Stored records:
---

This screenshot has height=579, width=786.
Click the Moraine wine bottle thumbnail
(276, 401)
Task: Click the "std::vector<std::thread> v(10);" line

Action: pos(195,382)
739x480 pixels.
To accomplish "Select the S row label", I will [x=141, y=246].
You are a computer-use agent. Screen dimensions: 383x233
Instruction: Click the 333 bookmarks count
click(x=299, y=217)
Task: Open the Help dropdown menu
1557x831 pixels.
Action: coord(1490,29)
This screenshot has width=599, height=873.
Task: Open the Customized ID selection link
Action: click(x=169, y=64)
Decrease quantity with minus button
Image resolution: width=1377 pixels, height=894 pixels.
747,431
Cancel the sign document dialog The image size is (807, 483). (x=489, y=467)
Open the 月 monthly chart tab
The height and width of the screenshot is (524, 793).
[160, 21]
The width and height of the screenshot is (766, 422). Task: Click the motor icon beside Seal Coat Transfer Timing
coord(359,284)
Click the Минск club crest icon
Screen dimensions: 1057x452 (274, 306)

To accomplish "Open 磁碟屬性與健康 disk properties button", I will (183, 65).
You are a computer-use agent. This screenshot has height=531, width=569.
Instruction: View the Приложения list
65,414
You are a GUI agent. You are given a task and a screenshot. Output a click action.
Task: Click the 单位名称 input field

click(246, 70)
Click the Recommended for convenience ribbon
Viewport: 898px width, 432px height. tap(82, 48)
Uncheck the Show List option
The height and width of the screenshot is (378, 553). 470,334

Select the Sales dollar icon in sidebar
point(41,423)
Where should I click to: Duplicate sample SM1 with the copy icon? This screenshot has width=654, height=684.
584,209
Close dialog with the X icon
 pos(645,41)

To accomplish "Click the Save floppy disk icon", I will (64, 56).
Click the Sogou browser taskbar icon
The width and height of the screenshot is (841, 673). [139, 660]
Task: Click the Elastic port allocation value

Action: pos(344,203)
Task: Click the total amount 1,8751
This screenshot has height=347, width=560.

---

→ **TASK STATEMENT**:
How many lines of the records above contain the string "with"? Case counts, so give only the number.

→ **REPLY**:
3